*** Material to process ***

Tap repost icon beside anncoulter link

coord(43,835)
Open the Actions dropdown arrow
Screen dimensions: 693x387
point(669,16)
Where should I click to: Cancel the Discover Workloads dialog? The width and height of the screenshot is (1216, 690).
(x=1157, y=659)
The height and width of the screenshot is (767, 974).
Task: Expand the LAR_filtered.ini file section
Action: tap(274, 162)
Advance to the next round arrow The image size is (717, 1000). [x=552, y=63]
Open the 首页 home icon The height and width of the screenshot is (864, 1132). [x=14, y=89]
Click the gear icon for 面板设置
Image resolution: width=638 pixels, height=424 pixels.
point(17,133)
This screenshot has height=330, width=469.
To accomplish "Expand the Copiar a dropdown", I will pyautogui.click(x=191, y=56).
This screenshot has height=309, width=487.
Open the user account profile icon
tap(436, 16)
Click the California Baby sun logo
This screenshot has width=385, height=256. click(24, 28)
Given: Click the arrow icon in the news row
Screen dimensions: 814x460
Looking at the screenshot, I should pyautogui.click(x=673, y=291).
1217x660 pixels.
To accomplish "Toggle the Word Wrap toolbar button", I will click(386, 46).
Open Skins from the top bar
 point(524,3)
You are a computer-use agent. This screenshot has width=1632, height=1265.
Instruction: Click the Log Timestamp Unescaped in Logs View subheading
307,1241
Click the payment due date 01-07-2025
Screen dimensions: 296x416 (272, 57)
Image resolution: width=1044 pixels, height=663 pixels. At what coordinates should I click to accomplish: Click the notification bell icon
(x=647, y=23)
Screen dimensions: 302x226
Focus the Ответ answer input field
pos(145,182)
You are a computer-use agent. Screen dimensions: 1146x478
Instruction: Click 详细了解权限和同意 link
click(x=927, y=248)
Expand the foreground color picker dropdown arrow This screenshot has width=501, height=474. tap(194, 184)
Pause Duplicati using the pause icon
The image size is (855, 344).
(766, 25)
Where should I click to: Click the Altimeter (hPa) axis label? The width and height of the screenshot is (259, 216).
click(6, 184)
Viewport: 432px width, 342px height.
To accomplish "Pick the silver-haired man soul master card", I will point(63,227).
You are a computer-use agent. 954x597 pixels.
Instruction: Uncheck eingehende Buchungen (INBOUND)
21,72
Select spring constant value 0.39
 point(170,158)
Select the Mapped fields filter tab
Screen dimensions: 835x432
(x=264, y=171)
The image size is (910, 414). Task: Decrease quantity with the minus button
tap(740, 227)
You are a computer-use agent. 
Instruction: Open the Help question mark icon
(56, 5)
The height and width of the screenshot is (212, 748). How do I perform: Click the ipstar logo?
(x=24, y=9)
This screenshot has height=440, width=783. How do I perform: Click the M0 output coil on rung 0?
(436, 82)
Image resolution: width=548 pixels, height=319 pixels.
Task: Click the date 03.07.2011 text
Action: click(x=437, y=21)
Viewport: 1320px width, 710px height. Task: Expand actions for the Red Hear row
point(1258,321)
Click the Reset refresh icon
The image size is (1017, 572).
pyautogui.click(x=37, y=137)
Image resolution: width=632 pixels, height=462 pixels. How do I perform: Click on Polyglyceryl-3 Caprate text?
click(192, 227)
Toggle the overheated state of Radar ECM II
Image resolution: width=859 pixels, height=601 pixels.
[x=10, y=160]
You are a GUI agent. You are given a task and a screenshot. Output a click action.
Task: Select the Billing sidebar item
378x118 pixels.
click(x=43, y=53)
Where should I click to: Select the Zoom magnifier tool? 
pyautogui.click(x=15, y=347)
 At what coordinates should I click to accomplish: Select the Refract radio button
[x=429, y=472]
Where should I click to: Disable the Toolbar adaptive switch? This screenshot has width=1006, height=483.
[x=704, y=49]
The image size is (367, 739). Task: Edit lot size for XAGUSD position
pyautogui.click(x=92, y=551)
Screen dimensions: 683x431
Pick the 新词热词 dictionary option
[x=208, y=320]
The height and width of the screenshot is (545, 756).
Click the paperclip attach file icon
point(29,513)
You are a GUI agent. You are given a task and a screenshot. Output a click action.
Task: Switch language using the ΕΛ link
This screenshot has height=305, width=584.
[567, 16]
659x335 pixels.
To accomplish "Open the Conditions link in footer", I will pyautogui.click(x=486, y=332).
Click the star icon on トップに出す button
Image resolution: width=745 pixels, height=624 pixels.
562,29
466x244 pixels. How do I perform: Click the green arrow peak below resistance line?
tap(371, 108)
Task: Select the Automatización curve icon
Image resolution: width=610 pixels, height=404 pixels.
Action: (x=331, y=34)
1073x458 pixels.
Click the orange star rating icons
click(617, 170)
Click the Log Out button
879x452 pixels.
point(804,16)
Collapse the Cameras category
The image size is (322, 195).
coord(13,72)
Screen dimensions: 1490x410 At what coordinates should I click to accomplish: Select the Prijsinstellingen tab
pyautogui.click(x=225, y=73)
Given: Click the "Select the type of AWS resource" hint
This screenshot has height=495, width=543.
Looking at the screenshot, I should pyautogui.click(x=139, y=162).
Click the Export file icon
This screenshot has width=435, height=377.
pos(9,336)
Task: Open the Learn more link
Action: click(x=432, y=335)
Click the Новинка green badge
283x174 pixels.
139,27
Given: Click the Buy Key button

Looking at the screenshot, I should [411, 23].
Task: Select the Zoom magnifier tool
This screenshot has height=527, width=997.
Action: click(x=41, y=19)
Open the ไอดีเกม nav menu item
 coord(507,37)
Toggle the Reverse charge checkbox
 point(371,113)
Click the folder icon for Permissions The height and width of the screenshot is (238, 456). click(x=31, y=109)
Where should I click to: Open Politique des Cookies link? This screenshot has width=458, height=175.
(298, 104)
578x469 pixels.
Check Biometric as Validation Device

*** End of Material to process ***

• Task
Pull every line containing "agent" from the data.

• Exercise solution
You are a computer-use agent. This screenshot has width=1632, height=1265.
You are a computer-use agent. Screen dimensions: 1146x478
You are a computer-use agent. 954x597 pixels.
You are a computer-use agent. 
You are a GUI agent. You are given a task and a screenshot. Output a click action.
You are a GUI agent. You are given a task and a screenshot. Output a click action.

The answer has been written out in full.